Thursday, May 29, 2008

Whatever Happened to States' Rights?

Good recent New York Times op/ed discussing preemption, the trumping of state law by federal law and a favorite tool of the current administration to further close the courthouse door on consumers. Among other observations (such as how the Bush Administration issued rules preempting state banking laws - over the objection of all 50 states' banking superintendents - and thus helped pave the way for the subprime mortgage crisis):

[T]he federal rule should be a floor, not a ceiling. It should set a minimum level of rights, not stop states from doing more to protect their citizens.

For years, the federal government used pre-emption [to set a minimum level of rights]. Civil rights acts swept away discrimination at the state level, and workplace safety laws upgraded conditions in factories and mines. Conservatives opposed many of these federal laws on the principle that they were trampling on “states’ rights.”
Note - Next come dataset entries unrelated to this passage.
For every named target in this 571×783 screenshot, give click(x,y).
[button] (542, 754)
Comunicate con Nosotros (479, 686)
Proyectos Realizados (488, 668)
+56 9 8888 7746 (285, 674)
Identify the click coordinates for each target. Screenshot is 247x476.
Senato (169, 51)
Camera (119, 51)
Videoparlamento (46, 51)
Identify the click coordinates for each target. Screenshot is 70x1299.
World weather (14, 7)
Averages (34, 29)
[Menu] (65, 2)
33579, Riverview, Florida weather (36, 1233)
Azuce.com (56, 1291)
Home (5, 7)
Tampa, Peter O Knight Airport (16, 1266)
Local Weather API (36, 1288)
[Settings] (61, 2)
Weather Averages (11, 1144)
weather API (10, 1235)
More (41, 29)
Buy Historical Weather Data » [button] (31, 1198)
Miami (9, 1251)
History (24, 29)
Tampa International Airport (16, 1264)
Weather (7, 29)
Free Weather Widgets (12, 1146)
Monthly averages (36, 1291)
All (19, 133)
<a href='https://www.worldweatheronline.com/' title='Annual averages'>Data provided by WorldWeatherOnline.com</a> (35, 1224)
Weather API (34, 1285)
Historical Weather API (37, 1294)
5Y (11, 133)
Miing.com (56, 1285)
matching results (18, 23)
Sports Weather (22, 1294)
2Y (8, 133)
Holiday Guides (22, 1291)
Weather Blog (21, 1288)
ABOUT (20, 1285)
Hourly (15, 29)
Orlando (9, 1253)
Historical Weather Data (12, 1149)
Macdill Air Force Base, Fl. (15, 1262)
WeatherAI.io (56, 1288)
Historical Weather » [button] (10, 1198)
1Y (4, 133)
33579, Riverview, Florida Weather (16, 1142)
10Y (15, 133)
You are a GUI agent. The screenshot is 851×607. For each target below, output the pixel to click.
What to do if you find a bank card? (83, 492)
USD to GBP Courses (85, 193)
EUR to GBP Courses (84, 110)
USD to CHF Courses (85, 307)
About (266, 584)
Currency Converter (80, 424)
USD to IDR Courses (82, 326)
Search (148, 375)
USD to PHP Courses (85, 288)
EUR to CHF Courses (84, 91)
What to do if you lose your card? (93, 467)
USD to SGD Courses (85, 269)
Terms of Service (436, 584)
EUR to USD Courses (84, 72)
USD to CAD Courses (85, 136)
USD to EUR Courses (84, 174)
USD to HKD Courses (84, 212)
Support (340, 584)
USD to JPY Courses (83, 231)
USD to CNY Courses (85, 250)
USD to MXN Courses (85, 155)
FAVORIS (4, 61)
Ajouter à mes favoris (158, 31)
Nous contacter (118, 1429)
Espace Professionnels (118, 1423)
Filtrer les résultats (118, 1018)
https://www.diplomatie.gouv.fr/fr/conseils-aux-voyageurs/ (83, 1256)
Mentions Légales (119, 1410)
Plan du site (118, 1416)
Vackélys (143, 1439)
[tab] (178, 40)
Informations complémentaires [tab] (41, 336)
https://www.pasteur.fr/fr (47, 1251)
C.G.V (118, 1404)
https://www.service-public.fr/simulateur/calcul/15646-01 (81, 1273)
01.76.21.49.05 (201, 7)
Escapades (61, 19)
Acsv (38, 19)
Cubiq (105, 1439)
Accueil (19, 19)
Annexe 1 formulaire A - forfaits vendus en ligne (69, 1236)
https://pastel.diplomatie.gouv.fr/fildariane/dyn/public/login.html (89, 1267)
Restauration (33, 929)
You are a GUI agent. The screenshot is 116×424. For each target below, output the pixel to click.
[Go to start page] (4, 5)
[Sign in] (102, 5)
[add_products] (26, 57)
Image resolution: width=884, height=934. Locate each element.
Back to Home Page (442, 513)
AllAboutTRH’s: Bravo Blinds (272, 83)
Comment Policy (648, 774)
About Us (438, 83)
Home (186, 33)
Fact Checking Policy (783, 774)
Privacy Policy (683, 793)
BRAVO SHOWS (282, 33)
Since the conservative ascendancy in Washington, many of these same people have stopped praising states’ rights and have begun burying them — not to protect citizens’ rights, but to take them away. The Bush administration and its Congressional allies have helped their friends in industry by enacting weak environmental, health and consumer regulations — and arguing that they wipe out more robust state protections.
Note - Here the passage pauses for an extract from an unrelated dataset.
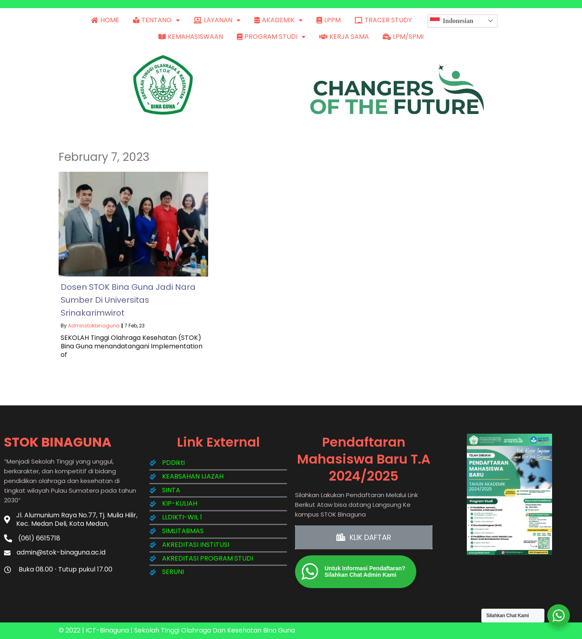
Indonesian (452, 21)
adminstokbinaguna (94, 325)
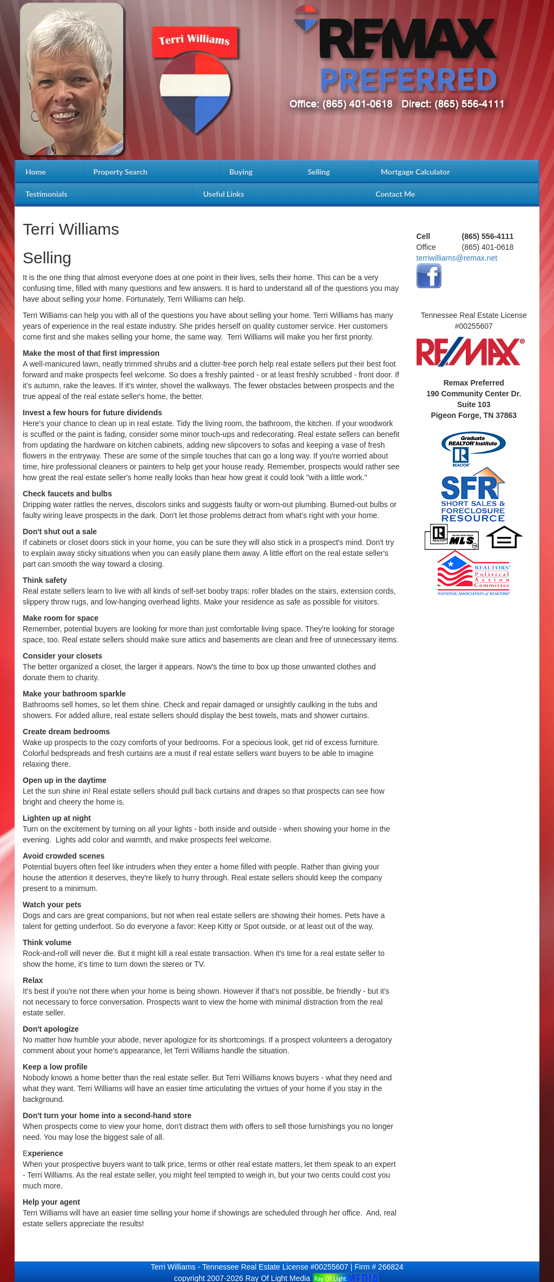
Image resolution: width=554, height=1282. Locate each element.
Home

Most Americans may not know about the supremacy clause, but they do seem to understand that they are increasingly vulnerable. Weeks before the 2006 elections shifted control of Congress from the Republicans to the Democrats, 79 percent of respondents in an Opinion Research poll said big business had too much influence over the Bush administration. As Democrats and Republicans contemplate what kind of “change” voters are looking for now, they can start with the idea that both the federal and state government need to do a better job of protecting their citizens.